Una mañana, Esperanza empezó a toser fuerte. Su tos era seca. Lola le pidió preocupada que se hiciera la prueba del coronavirus. Esperanza acudió al médico de La Montaña Alta.

El médico, tras ver el resultado de la prueba, le dijo serio que estaba contagiada. En aquel momento, a Esperanza se le heló la sangre. El médico le mandó estar quince días en la habitación de su hotel aislada. “Cuando hayan pasado esos quince días, si no da positivo, le recomiendo volver a casa”, le aconsejó preocupado.

Esperanza estuvo dos largas semanas encerrada en su habitación del hotel. El discurrir del tiempo se le hacía eterno, impotente por no poder estar en la residencia junto a Lola y el resto de compañeros.

Pasadas las dos semanas volvió a hacerse la prueba. Esta vez dio negativo.

Lola, en la cocina, se acordaba de Esperanza mientras preparaba unas raciones de merluza al vino blanco. Deseaba de todo corazón que hubiera superado el virus y vuelto a su hogar.

En aquel momento, escuchó la voz de Esperanza saludándolos a todos. Se dio la vuelta deseando estar equivocada. Entonces la vio allí de pie, con sus ojos limpios asomando por encima de su mascarilla.

– ¡Ay, por Dios! ¿Qué hace usted aquí?

– Ya estoy bien otra vez, así que he vuelto para ayudaros.

– Pero, Esperanza, ¿no se da cuenta de que se arriesga demasiado a morir?

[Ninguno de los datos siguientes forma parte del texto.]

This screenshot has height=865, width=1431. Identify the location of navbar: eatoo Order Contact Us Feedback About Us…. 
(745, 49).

– Dime, hija mía, ¿hay alguna manera mejor de morir que dando la vida por los demás?

Lola, superada por la emoción, logró decirle a duras penas:

– ¡Qué buena es, Esperanza!

Algunos días más tarde, el número de contagios se redujo de manera drástica en todo el país. Los voluntarios de La Montaña Alta, por fin, pudieron volver a sus hogares.

Lola le pidió que se cuidara y le dijo que nunca se olvidaría de ella. Esperanza le agradeció sus palabras y le deseó lo mejor en la vida.

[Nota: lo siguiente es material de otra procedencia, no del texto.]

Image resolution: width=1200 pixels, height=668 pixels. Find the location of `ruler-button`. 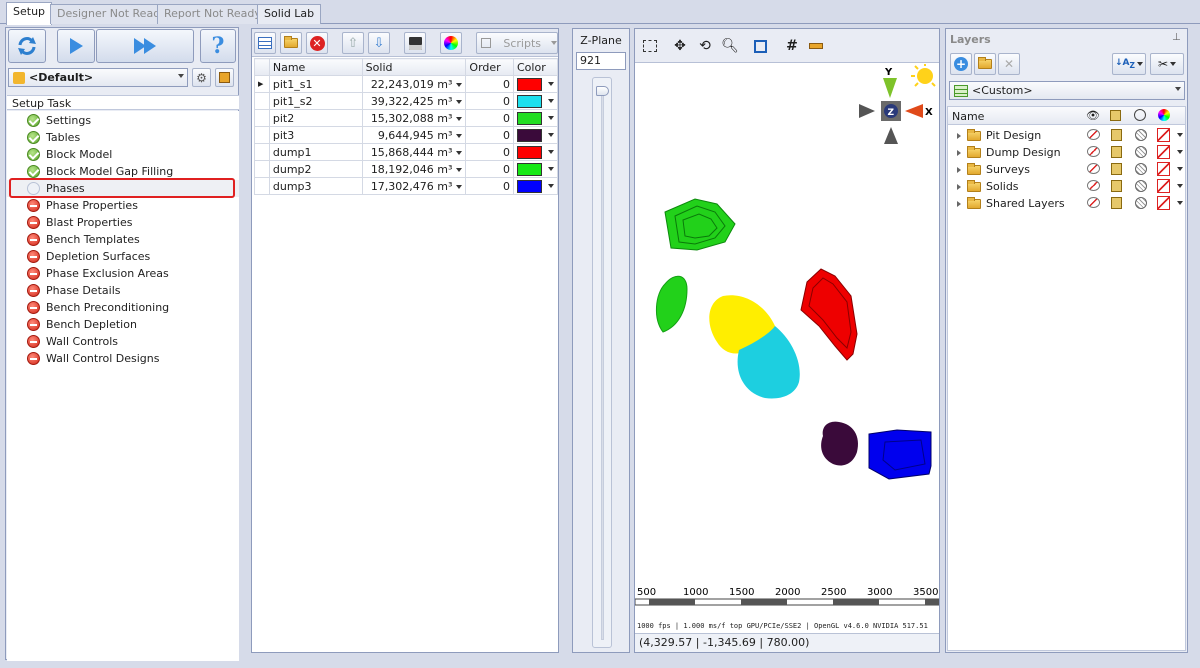

ruler-button is located at coordinates (816, 46).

Luego salió de la cocina. Todos los trabajadores y voluntarios de la residencia le habían hecho un pasillo. La despidieron entre aplausos. Esperanza les devolvió el gesto.

La tarde del día siguiente llegó a la estación de autobuses de Jerez. Su hijo Pablo, como ya se podía salir de casa, había ido a recogerla en su coche.

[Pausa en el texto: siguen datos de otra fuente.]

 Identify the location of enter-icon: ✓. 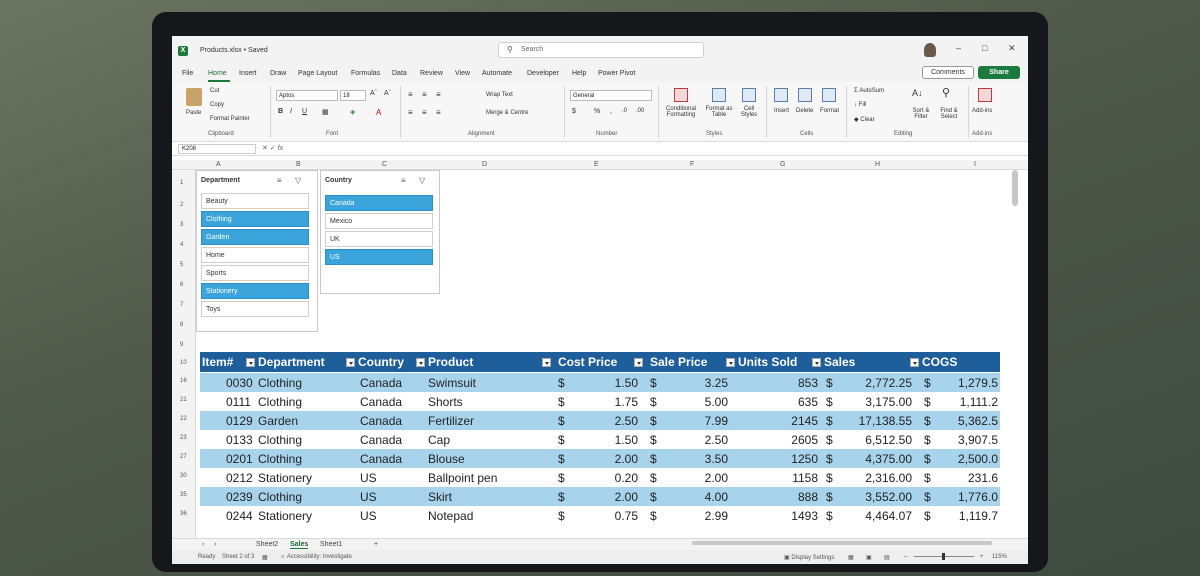
(273, 148). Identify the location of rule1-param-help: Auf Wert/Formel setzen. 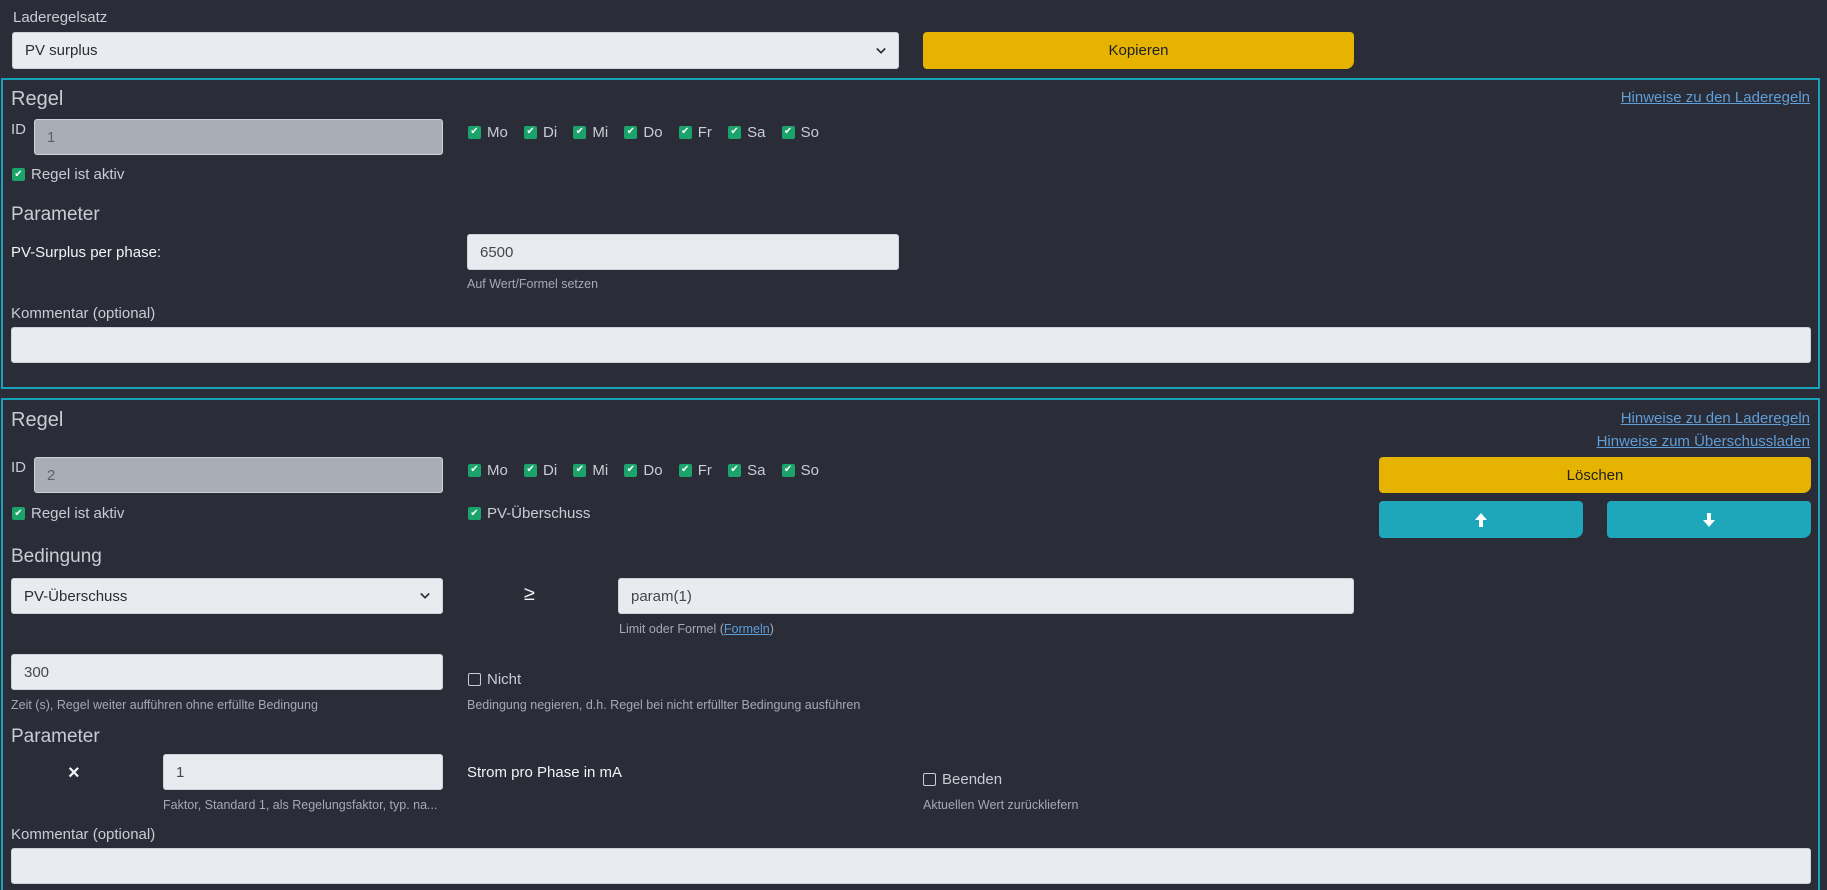
(533, 284).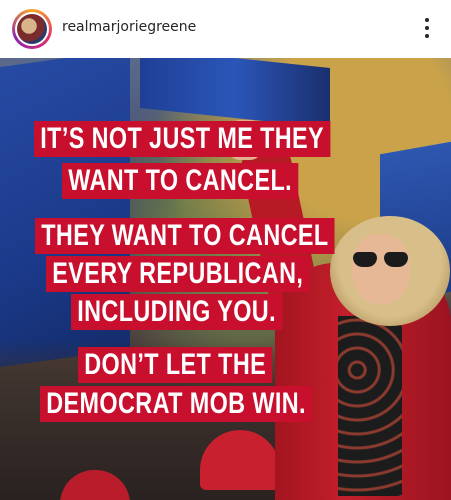 The width and height of the screenshot is (451, 500). What do you see at coordinates (381, 269) in the screenshot?
I see `face` at bounding box center [381, 269].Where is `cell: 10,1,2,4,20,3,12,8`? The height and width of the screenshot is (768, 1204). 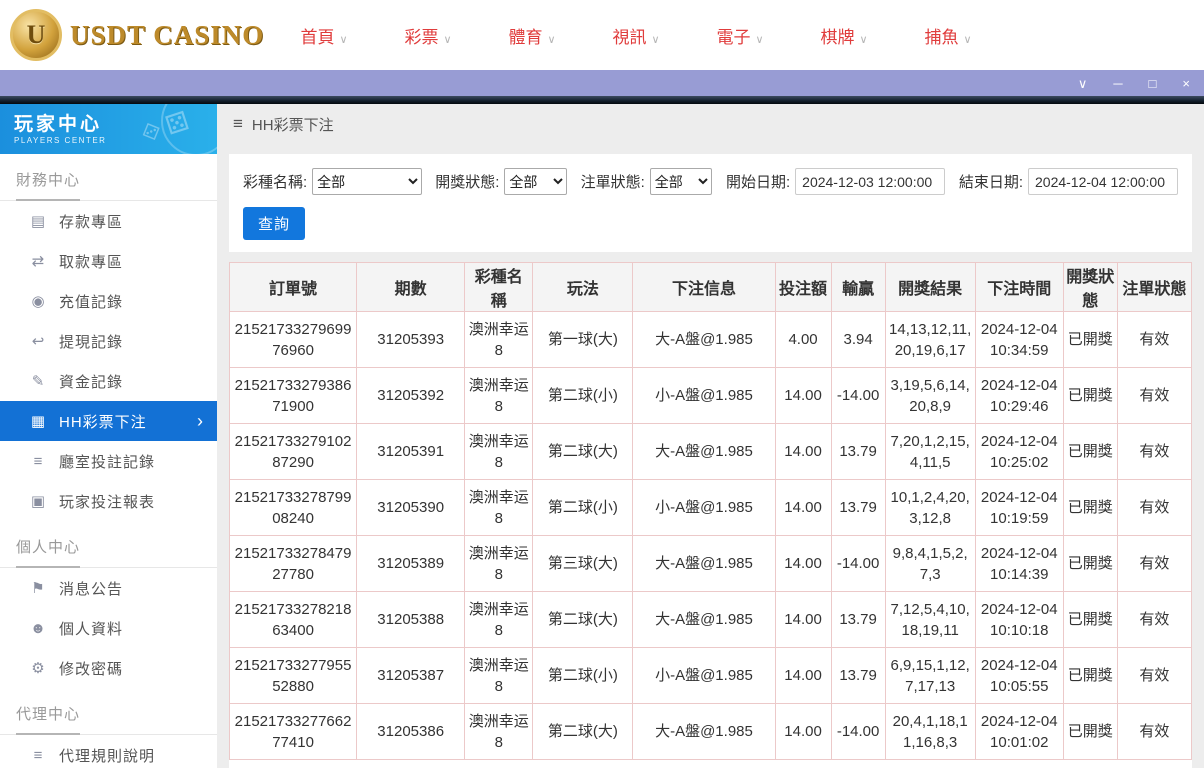 cell: 10,1,2,4,20,3,12,8 is located at coordinates (930, 508).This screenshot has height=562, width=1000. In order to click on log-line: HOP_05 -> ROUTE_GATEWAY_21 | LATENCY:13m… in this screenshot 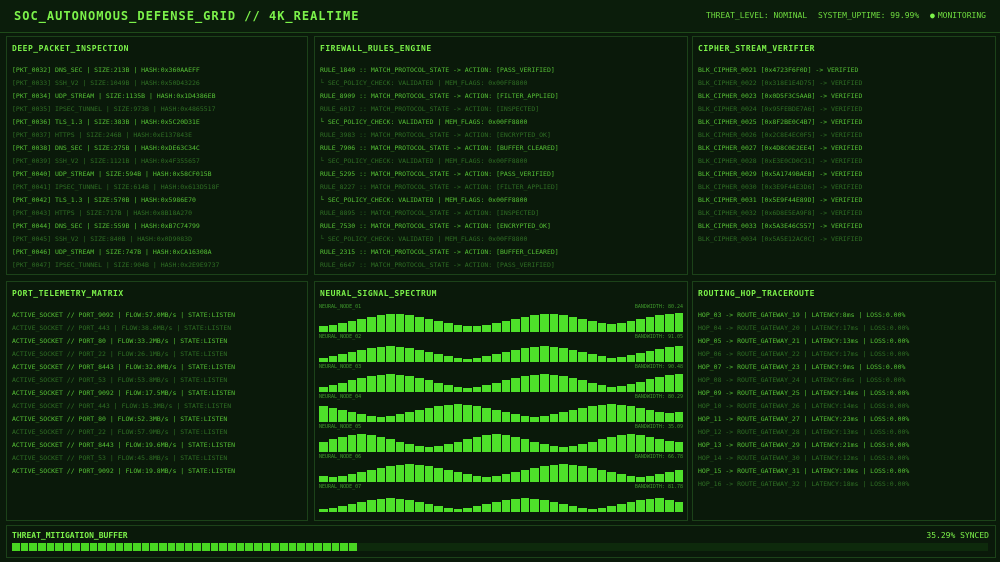, I will do `click(804, 341)`.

Al encontrarse, se dieron un sentido abrazo.

Mientras iban a casa de Esperanza en el coche de Pablo, este le dijo a su madre:

– Me alegro mucho de que por fin haya terminado esta pesadilla.

– No ha terminado.

Pablo la miró sorprendido.

– Escuché al médico de la residencia decir que en septiembre habrá un rebrote. Ya le he dicho a la chica de Por Nuestros Mayores que, si hiciera falta, cuenten conmigo.

Pabló miró a su madre con tristeza. No dijo nada y continuó la marcha. Esperanza percibió el dolor que habían causado sus palabras en su hijo. Sin embargo, no reculó en su decisión, pues sabía que hacer lo correcto, a veces, implica hacer daño a las personas que más amas.


Este relato está inspirado en la increíble historia de Ana María.